Questions keep piling up for FAMU and Ammons
orlandosentinel.com
July 10, 2012
Staff Writer
Twice this summer, Florida A&M President James Ammons has been scheduled to meet with the Sentinel's editorial board to talk about the scandals that are tarnishing the school's reputation.
And twice he has backed out.
Since Ammons won't personally answer questions about FAMU's deadly hazing culture, spiraling academic performance, accreditation woes, and fraudulent fiscal management, we'll try asking a few of them in print:
-Former students call hazing the worst-kept campus secret as far back as 1997 — when Ammons served as provost. How bad is it? Two music professors resigned after revelations that they attended a party where band members were hazed. Yet school administrators — and even the assistant band director who was aboard a bus on which musicians reported being thumped during Florida Classic weekend — insist they hadn't noticed the band's violent hazing culture. Question: How could administrators be so blind to what seems so obvious?

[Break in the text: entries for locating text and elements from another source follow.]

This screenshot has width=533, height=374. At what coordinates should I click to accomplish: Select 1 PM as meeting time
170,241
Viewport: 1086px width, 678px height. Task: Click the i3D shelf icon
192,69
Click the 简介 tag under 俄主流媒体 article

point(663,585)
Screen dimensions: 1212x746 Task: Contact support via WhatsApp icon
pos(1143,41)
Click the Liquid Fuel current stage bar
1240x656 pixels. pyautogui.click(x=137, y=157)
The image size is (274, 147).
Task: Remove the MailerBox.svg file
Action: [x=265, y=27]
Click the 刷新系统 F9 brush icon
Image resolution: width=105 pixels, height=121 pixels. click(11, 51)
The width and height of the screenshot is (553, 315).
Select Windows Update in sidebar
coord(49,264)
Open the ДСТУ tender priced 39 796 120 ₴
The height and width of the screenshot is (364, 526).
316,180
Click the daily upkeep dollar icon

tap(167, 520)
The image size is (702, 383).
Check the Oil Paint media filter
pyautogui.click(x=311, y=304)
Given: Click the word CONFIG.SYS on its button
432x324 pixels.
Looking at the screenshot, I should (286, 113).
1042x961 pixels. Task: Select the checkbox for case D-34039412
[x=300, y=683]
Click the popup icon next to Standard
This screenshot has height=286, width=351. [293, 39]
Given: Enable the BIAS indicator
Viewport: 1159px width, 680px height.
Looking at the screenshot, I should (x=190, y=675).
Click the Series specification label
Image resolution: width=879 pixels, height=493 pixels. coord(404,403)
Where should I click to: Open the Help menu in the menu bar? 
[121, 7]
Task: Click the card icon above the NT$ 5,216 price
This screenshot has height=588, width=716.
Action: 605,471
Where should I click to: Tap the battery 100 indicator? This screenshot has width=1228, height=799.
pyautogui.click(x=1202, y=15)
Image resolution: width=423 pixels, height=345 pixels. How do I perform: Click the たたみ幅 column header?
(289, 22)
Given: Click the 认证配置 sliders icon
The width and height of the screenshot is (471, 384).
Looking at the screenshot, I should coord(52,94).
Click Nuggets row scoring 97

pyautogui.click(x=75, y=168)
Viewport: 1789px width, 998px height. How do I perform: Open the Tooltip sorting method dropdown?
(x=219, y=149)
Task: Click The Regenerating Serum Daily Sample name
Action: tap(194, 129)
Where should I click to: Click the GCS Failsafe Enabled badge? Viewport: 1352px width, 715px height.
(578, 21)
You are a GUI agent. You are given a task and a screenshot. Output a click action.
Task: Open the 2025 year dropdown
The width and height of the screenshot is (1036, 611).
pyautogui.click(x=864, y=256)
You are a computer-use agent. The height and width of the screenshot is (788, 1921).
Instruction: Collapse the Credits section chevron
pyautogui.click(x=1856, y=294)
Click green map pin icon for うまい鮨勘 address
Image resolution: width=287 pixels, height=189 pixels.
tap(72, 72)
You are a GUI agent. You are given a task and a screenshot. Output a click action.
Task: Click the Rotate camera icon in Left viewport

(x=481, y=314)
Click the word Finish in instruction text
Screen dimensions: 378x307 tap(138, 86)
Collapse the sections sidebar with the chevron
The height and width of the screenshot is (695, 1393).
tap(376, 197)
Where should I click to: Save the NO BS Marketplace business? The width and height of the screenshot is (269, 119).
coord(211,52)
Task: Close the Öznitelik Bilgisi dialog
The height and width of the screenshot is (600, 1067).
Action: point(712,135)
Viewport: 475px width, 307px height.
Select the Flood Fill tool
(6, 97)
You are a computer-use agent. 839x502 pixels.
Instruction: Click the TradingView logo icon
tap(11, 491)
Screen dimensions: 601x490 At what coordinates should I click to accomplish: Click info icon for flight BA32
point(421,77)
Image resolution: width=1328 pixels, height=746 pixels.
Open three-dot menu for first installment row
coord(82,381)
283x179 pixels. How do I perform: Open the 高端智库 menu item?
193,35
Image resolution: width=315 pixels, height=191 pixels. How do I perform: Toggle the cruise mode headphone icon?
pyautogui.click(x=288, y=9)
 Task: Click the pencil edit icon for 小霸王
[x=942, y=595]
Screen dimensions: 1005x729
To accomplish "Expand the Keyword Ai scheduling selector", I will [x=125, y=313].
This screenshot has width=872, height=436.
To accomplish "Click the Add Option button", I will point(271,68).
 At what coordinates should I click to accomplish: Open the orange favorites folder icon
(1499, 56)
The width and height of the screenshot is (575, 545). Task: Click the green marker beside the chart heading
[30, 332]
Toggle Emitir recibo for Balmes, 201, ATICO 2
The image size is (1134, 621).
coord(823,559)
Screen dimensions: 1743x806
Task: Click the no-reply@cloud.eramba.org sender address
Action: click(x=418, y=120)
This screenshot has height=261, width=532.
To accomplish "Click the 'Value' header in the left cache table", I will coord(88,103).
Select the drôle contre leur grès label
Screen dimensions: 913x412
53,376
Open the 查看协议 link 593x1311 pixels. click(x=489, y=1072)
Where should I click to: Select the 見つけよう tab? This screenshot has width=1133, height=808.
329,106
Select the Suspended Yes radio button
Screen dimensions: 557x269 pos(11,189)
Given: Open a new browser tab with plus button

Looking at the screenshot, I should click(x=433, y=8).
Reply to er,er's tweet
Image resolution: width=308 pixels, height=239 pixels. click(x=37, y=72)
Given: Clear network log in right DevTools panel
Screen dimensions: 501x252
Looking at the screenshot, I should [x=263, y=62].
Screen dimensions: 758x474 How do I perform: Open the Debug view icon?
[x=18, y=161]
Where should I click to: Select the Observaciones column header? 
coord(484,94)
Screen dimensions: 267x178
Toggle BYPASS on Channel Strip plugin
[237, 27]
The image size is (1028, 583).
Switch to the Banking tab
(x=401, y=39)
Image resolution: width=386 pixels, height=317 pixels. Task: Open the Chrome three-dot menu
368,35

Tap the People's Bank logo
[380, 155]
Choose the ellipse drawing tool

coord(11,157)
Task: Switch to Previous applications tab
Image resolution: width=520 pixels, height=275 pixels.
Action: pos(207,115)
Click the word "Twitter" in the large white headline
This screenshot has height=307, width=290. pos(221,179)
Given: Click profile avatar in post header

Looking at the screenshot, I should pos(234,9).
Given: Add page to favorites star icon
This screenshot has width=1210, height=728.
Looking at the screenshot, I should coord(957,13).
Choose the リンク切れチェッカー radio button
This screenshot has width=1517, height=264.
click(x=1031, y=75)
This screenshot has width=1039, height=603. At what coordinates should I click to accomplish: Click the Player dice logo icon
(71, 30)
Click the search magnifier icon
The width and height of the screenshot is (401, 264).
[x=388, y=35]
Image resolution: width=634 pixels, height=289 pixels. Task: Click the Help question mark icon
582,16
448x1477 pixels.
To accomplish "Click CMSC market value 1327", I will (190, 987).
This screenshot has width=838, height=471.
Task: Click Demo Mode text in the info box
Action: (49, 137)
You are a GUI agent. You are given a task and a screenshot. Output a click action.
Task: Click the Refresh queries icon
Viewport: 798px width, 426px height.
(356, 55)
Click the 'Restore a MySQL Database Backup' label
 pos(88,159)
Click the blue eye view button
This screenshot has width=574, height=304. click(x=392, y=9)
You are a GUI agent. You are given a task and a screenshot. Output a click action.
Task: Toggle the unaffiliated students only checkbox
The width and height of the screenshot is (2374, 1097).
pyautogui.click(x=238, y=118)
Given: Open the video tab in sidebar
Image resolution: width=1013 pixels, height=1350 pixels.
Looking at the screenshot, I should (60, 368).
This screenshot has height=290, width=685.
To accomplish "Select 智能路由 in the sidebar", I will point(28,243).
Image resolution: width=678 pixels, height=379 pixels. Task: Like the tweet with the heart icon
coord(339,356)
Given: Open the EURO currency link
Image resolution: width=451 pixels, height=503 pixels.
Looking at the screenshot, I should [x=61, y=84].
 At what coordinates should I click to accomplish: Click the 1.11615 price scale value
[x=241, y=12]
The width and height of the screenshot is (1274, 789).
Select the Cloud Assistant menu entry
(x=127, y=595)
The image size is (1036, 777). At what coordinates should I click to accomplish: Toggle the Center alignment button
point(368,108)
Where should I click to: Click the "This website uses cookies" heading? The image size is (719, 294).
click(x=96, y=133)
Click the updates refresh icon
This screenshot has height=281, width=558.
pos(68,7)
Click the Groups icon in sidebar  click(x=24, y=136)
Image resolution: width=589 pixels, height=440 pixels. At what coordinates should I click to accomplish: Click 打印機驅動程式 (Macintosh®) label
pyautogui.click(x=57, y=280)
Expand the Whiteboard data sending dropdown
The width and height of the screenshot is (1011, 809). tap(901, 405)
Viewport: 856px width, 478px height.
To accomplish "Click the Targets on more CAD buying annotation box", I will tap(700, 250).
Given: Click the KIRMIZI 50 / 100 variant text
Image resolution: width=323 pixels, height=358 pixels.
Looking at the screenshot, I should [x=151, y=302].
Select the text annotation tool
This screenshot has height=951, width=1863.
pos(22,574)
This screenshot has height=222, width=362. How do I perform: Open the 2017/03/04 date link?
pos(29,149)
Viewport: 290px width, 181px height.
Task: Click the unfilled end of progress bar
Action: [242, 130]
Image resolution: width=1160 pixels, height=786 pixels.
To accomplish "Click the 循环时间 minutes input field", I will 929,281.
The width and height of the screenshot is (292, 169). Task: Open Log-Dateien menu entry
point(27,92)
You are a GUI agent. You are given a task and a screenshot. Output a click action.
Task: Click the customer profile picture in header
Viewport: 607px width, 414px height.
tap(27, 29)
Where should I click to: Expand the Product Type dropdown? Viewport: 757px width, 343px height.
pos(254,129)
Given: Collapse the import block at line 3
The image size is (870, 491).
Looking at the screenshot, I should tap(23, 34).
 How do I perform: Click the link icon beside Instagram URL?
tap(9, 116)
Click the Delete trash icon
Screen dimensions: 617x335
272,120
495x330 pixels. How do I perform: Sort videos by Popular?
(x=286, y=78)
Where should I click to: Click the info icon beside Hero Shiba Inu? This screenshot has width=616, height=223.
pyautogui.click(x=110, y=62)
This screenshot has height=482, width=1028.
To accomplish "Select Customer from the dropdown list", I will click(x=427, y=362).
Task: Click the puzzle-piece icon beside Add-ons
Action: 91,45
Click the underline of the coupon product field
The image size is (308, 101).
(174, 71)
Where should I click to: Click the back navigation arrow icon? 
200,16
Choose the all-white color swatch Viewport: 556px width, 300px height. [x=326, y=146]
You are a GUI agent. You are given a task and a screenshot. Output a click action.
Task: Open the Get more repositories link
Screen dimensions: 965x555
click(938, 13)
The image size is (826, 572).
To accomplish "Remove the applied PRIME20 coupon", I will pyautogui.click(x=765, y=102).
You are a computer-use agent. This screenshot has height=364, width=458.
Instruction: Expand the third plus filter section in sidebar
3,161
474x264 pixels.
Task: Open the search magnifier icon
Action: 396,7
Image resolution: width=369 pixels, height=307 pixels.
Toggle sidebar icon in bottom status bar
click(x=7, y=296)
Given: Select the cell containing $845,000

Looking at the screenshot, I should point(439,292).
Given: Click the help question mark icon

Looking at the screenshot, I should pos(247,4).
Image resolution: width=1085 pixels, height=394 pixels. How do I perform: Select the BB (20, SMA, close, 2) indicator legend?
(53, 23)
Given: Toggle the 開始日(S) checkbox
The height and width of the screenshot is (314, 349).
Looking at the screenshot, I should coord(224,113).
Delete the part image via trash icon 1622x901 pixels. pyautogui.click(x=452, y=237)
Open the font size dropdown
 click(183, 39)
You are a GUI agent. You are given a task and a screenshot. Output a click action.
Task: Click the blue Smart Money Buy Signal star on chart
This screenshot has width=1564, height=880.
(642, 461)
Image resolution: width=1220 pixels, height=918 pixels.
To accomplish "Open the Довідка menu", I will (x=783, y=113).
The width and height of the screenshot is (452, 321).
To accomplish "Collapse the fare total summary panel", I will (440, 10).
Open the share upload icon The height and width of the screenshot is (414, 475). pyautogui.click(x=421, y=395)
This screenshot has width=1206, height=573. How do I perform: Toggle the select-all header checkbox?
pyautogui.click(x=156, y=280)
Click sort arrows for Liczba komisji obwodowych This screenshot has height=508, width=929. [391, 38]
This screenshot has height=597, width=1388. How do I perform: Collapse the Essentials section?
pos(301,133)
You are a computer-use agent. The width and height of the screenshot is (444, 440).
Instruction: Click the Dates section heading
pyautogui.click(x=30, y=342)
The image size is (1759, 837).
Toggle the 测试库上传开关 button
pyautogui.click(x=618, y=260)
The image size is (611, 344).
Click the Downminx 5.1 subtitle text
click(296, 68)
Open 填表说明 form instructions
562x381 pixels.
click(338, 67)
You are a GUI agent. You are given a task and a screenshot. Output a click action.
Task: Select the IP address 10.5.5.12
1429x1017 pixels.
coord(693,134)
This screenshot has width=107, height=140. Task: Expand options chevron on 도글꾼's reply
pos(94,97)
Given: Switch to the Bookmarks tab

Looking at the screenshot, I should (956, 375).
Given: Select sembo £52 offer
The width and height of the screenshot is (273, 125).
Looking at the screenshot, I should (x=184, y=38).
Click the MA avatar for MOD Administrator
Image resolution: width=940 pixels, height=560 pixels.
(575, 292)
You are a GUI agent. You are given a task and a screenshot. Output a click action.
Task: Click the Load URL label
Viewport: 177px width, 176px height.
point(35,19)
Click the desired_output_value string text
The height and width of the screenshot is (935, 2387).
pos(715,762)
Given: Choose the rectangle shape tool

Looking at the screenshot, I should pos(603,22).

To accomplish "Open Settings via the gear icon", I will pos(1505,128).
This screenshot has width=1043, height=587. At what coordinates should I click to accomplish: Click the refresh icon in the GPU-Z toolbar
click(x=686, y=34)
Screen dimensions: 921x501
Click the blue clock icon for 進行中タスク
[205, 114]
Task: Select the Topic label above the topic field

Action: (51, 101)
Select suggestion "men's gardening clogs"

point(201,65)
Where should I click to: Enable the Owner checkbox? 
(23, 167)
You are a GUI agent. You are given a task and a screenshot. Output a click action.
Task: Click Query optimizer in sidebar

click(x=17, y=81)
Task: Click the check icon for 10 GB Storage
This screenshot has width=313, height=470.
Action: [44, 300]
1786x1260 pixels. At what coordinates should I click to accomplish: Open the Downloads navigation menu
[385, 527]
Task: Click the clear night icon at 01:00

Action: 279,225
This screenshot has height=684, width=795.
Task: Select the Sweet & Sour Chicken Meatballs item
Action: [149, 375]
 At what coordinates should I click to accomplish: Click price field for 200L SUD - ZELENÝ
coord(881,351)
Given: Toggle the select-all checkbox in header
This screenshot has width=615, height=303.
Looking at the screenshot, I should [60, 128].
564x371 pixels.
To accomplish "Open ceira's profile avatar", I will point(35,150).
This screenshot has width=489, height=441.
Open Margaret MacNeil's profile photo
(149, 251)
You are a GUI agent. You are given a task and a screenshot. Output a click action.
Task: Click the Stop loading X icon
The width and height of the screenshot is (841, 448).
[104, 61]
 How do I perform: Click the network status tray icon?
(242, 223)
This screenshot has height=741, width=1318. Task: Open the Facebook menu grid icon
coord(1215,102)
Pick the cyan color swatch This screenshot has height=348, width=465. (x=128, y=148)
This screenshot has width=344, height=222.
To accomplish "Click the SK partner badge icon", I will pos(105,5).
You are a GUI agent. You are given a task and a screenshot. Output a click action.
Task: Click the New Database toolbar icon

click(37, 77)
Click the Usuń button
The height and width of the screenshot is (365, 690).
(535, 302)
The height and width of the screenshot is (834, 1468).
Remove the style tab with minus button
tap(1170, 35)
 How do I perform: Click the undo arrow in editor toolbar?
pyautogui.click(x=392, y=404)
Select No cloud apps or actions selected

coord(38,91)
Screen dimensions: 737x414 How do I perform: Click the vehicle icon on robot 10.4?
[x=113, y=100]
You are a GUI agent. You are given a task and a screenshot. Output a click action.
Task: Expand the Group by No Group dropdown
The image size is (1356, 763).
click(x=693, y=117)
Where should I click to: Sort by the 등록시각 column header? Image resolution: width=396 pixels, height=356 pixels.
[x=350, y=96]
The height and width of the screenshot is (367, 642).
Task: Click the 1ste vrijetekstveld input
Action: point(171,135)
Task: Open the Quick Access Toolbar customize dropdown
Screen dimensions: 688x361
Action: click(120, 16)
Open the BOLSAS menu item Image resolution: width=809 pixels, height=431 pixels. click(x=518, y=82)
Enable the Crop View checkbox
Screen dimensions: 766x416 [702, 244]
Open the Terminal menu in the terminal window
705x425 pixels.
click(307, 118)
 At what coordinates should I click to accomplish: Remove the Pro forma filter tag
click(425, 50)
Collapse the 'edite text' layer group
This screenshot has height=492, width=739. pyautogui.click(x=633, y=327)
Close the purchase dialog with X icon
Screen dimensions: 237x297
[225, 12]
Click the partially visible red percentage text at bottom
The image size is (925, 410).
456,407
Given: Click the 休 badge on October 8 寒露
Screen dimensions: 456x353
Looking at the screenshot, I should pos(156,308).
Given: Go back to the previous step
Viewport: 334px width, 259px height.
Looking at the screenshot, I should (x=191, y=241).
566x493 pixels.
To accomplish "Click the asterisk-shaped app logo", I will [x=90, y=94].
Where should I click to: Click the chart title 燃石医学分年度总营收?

-In a meeting with school officials three days before the Florida Classic football game, Henry Kirby, the school's dean of students, and former FAMU police Chief Calvin Ross, recommended reining in the band's hazing culture with a long-term suspension. There was precedent: FAMU suspended Kappa Alpha Psi fraternity in 2006 for caning a pledge. Kirby insisted that "if we suspend the band like we did the Kappas that it would effectively stop all this hazing." Champion, at the very least, wouldn't have been beaten to death on a tour bus that Nov. 19 night. Yet Ammons says he wasn't briefed on the Nov. 16 meeting — which included his second in command — until January. Question: How could Ammons be unaware of such a grave meeting with such consequential recommendations from influential staffers?
-Three people charged in Champion's hazing death were among 100 ineligible band members on the Marching 100's fall roster and among the 60 ineligible musicians who received $78 per diems to perform at the Florida Classic. Question: How is it possible for ineligible musicians to make the band, travel with it and receive public dollars for the privilege?
-FAMU's four-year graduation rate is a dismal 12 percent; its six-year rate is 39 percent — the state's lowest. That owes, in part, to Ammons' insistence on admitting applicants who are unprepared for college rigor. Students who flunk out or graduate with the state's highest debt loads. Question: Are his good intentions dooming students to failure?
-Final question: Given what seems like a weekly schedule of unflattering revelations, coupled with the Board of Trustees' vote of no-confidence in his creaky leadership, why hasn't Ammons resigned?